A run of items:
________________

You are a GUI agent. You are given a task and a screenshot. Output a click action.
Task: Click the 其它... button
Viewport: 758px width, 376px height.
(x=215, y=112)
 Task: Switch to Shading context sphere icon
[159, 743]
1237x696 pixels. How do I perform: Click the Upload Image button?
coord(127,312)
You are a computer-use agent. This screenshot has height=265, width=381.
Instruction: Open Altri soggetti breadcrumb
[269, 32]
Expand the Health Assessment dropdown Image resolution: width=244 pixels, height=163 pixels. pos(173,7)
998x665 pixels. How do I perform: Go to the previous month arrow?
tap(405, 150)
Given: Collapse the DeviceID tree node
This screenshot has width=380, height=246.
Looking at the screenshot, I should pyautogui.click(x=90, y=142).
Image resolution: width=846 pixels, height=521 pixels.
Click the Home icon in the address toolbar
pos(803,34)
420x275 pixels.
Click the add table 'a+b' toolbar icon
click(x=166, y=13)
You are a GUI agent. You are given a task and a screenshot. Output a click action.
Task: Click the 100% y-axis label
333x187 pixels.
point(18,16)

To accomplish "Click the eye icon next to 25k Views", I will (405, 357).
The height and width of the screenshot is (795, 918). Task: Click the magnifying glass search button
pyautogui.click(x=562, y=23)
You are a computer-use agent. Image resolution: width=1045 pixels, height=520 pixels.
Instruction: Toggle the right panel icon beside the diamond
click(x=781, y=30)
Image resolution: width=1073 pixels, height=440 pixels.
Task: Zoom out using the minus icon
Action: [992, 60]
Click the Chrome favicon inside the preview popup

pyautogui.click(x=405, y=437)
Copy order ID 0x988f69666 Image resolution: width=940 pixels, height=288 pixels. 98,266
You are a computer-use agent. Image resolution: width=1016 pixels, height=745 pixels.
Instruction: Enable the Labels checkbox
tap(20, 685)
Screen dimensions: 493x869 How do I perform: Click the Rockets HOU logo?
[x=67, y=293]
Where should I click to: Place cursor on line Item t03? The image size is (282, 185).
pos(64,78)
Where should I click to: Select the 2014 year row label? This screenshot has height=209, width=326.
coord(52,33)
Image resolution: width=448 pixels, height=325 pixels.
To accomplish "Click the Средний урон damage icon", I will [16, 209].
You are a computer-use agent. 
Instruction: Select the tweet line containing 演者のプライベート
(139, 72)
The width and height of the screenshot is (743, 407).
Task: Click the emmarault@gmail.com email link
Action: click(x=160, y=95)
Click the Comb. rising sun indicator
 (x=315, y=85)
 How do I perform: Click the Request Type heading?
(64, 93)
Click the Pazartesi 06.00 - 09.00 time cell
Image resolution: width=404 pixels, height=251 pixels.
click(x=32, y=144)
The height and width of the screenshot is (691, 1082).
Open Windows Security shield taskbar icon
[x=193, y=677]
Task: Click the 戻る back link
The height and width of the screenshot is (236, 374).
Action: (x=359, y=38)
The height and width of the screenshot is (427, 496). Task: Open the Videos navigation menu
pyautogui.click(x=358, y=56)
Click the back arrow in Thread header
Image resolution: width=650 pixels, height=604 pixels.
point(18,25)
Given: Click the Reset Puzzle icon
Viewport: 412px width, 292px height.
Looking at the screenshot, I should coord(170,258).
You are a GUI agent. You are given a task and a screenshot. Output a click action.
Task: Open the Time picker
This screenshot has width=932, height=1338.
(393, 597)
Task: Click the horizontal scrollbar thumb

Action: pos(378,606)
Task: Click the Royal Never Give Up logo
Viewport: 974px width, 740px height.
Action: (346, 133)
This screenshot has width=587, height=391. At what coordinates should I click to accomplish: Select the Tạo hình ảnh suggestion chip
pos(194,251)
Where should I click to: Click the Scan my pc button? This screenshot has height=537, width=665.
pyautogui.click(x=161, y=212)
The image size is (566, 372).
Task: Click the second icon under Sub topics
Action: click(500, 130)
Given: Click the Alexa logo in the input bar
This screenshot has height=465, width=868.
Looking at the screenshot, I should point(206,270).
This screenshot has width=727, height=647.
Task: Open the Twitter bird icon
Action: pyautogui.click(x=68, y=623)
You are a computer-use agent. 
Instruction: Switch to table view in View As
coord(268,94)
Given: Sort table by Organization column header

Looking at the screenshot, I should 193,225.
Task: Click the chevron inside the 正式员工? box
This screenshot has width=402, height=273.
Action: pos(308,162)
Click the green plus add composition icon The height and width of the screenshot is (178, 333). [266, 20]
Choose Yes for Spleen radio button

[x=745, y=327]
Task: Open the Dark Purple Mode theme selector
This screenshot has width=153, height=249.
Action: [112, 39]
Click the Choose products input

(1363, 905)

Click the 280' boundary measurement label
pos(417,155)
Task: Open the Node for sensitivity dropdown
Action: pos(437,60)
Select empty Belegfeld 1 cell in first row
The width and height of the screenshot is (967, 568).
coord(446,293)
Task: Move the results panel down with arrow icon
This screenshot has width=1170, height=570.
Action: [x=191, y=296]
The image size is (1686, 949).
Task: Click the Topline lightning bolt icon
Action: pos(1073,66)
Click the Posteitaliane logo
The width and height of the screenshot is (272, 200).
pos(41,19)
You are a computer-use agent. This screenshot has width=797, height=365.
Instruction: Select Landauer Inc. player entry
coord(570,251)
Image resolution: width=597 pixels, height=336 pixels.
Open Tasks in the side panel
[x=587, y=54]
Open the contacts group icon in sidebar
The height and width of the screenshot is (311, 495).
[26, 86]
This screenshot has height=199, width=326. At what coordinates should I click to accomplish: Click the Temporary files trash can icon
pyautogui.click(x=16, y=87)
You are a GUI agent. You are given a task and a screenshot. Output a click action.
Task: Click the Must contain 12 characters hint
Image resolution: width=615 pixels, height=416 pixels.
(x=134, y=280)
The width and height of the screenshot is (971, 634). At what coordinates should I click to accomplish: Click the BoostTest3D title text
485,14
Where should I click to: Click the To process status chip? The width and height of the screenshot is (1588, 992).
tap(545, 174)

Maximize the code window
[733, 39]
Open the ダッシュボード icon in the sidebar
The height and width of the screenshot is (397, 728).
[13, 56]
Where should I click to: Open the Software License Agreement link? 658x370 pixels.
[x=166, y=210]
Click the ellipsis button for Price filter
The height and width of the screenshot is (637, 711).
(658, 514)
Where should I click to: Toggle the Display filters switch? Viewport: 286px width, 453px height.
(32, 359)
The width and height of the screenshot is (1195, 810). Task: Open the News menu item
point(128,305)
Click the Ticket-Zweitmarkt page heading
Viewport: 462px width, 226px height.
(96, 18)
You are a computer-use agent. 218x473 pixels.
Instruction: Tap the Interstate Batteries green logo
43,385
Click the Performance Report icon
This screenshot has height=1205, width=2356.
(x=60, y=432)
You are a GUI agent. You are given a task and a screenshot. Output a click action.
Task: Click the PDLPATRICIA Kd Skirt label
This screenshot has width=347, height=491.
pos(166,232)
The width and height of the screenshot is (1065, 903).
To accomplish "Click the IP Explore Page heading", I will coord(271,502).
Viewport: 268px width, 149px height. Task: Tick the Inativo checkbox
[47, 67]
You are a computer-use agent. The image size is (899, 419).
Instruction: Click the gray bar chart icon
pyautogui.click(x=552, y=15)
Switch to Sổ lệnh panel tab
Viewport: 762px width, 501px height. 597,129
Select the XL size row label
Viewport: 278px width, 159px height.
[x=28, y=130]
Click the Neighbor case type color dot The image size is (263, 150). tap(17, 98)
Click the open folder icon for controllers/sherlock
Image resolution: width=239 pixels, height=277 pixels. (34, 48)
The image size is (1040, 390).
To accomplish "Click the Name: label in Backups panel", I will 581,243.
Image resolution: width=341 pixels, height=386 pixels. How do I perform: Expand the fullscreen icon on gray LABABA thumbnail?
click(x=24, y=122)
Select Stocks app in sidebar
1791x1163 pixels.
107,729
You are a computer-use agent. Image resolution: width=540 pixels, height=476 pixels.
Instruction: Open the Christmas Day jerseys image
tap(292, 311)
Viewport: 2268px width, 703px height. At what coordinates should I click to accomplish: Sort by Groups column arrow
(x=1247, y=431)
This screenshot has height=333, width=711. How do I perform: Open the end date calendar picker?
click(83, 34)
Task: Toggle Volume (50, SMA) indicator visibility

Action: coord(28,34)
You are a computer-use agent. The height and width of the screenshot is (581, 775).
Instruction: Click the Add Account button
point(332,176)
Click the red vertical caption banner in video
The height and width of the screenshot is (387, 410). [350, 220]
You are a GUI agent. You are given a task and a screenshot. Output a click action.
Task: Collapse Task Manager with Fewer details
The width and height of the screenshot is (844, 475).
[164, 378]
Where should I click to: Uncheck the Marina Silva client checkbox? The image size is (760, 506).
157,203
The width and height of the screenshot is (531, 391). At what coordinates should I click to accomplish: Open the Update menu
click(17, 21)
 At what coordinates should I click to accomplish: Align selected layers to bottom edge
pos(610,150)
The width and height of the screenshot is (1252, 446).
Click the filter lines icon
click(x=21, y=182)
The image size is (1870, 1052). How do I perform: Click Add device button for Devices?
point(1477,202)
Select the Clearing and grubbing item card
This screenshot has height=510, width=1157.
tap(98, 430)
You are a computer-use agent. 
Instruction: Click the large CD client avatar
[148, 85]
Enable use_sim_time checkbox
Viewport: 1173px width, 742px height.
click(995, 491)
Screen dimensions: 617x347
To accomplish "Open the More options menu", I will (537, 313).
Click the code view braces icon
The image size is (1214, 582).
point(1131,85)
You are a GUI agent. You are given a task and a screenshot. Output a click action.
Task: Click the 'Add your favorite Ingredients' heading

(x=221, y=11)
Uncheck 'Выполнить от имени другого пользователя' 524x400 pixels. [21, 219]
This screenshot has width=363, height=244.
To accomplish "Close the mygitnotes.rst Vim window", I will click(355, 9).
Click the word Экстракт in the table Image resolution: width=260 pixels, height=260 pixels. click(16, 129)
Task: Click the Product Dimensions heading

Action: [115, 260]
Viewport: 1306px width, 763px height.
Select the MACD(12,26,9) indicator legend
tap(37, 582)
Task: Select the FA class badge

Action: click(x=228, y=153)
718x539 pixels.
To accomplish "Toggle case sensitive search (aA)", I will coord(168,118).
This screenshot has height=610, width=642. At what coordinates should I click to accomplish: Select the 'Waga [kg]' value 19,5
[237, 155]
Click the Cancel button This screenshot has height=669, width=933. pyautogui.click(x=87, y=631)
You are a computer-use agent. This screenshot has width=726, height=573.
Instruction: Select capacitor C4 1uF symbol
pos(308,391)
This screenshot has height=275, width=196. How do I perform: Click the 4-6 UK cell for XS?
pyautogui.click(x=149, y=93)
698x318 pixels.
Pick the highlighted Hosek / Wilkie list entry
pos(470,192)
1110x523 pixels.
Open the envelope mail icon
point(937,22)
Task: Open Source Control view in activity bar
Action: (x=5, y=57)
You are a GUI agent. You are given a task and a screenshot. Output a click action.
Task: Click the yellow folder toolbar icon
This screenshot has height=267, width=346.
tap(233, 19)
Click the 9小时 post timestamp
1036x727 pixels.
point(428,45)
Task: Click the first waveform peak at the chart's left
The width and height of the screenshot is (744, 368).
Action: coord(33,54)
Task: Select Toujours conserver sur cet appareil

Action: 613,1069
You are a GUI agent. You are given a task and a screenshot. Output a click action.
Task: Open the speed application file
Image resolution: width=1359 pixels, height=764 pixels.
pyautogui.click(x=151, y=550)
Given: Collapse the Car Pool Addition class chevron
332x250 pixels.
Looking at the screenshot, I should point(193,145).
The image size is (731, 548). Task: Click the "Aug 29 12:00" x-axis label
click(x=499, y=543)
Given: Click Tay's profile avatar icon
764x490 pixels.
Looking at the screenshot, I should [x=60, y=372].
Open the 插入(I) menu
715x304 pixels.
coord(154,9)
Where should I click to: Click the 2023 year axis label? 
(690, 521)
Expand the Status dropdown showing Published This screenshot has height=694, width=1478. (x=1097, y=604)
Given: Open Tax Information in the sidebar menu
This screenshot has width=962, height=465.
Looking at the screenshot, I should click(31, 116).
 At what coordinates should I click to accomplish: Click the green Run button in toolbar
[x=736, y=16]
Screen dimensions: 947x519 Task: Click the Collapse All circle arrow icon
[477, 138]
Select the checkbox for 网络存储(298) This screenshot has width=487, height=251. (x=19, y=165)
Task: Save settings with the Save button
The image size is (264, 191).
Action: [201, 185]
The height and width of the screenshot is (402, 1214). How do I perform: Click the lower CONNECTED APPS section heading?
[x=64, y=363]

________________

Instructions to follow:
Arrange the lines from the one containing "has width=726, height=573." through the one containing "Action: (x=5, y=57)" as a numbered list, leaving out any blank lines.

Task result:
1. You are a computer-use agent. This screenshot has width=726, height=573.
2. Instruction: Select capacitor C4 1uF symbol
3. pos(308,391)
4. This screenshot has height=275, width=196. How do I perform: Click the 4-6 UK cell for XS?
5. pyautogui.click(x=149, y=93)
6. 698x318 pixels.
7. Pick the highlighted Hosek / Wilkie list entry
8. pos(470,192)
9. 1110x523 pixels.
10. Open the envelope mail icon
11. point(937,22)
12. Task: Open Source Control view in activity bar
13. Action: (x=5, y=57)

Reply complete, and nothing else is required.